▶ **WHAT YOU NEED TO DO**: Go through the listing below and output exactly the line with "This screenshot has width=800, height=455.", the line with "Task: Open the event log in status bar", and each line between; omit the rest.

▶ **EXTRACTED DATA**:
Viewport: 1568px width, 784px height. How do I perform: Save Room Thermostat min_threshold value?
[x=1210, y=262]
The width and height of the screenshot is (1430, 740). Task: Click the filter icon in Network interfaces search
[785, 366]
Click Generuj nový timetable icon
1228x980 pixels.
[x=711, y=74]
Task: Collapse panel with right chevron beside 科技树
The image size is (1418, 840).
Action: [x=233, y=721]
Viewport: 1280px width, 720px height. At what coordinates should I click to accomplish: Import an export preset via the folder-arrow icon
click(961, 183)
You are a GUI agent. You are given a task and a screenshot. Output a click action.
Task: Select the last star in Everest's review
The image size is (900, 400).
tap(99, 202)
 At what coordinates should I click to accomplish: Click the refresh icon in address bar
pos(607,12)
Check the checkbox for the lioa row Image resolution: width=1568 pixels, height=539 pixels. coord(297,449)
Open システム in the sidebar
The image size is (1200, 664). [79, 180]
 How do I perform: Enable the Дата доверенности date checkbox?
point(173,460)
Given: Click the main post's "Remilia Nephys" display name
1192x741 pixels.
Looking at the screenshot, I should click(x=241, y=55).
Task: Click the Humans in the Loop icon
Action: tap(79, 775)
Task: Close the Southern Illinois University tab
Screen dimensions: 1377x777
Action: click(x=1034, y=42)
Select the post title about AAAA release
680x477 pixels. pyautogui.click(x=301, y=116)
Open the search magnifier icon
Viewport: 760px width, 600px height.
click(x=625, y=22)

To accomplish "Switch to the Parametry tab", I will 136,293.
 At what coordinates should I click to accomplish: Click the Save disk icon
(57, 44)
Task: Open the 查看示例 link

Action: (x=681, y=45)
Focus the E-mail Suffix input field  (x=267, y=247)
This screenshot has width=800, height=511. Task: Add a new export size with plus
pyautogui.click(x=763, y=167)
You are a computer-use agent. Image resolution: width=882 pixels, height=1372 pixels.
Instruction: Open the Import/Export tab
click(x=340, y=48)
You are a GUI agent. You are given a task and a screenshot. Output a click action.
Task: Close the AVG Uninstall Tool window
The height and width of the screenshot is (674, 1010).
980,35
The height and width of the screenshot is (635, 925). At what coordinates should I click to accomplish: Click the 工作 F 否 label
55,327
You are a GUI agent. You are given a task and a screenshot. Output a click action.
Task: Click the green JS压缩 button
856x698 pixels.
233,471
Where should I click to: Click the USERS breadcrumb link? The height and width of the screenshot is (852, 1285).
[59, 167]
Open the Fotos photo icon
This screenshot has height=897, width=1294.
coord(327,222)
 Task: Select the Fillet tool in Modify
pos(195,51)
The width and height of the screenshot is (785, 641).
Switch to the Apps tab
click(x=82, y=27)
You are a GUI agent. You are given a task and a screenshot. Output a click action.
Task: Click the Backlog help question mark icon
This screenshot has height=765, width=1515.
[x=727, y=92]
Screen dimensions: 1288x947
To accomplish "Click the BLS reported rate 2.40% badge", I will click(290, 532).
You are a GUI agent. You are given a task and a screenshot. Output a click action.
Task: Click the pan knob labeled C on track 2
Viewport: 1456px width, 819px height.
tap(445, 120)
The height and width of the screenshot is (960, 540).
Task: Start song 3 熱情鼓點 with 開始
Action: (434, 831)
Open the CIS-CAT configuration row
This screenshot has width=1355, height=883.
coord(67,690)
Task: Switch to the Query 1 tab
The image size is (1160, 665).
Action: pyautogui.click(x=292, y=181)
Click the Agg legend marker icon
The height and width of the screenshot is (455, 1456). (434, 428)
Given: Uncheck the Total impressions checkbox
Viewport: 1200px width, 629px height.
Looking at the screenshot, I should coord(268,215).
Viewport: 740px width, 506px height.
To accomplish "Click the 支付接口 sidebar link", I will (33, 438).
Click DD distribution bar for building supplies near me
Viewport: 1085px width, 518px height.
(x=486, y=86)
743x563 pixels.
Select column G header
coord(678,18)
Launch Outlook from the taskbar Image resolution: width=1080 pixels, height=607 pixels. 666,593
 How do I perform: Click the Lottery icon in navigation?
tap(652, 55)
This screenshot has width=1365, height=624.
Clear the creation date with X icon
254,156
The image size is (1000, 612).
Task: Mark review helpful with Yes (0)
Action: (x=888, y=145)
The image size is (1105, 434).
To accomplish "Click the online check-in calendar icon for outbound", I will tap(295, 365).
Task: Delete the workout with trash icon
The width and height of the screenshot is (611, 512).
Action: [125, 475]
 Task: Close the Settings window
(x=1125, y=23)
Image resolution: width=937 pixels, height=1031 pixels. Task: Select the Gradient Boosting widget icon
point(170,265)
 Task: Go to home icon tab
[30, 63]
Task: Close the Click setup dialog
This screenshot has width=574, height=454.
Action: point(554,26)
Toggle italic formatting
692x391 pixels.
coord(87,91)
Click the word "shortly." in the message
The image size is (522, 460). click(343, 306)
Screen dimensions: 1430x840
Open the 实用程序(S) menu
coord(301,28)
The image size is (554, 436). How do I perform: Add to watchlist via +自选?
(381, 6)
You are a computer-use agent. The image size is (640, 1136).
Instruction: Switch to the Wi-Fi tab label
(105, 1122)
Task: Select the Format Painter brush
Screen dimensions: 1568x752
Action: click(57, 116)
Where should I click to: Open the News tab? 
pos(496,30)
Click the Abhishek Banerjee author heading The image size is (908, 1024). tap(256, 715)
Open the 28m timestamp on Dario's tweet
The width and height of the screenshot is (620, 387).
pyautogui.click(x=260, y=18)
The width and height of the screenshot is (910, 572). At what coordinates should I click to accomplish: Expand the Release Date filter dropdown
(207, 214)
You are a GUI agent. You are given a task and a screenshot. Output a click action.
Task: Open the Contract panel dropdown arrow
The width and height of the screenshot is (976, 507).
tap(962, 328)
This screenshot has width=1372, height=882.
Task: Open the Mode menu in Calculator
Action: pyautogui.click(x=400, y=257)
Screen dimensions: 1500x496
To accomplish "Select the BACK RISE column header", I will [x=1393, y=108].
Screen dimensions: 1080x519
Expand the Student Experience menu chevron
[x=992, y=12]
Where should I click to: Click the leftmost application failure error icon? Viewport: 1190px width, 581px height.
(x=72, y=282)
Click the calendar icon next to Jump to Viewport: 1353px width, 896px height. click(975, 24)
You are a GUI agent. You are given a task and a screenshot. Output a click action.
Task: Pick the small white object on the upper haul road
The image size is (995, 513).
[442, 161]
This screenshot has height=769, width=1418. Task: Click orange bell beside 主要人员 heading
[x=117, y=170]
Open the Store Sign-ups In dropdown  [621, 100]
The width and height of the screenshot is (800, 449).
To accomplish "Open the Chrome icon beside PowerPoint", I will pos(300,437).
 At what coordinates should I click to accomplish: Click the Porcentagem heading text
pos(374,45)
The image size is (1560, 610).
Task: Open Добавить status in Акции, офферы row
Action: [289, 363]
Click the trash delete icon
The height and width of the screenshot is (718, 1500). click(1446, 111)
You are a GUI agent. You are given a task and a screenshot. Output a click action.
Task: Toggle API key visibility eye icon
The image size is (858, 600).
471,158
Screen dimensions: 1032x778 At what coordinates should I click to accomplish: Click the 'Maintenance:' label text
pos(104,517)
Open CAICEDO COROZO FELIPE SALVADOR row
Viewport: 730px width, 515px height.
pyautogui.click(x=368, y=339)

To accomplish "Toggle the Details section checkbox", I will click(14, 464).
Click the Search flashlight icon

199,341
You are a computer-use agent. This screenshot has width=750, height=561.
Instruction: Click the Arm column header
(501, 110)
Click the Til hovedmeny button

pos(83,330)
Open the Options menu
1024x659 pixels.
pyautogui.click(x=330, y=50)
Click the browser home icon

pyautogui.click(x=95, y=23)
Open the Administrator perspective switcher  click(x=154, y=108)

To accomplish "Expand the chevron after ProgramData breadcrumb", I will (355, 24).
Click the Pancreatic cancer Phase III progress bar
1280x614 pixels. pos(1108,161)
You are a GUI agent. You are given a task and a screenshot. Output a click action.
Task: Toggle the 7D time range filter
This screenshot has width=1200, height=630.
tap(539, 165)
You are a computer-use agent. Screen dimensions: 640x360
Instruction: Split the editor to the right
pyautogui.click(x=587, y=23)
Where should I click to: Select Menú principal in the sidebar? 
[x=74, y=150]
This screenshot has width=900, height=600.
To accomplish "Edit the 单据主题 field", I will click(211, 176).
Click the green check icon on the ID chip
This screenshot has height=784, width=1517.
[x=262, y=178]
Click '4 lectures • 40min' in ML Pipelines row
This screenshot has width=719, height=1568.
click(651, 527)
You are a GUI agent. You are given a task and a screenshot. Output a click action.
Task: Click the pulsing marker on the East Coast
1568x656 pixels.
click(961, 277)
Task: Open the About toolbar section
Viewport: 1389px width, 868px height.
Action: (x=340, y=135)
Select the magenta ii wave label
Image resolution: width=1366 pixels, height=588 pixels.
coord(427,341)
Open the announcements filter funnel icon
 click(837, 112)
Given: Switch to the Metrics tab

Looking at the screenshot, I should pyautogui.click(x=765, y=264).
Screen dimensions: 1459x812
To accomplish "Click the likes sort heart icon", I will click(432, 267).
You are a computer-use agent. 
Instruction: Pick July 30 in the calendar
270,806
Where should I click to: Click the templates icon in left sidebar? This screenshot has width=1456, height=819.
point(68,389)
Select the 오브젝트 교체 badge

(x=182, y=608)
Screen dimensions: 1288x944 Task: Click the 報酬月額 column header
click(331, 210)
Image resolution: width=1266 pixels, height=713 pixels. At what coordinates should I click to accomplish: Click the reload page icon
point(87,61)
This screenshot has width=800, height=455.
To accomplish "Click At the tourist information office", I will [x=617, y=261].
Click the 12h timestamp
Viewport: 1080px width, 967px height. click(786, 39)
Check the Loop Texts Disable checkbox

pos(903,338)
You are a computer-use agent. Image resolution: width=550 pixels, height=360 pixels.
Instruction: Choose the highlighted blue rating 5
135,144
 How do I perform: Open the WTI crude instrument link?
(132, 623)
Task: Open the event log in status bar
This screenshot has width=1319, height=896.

▶ **ANSWER FOR THIS EXERCISE**:
This screenshot has width=800, height=455.
To accomplish "Click At the tourist information office", I will [x=617, y=261].
Click the 12h timestamp
Viewport: 1080px width, 967px height. click(786, 39)
Check the Loop Texts Disable checkbox

pos(903,338)
You are a computer-use agent. Image resolution: width=550 pixels, height=360 pixels.
Instruction: Choose the highlighted blue rating 5
135,144
 How do I perform: Open the WTI crude instrument link?
(132, 623)
Task: Open the event log in status bar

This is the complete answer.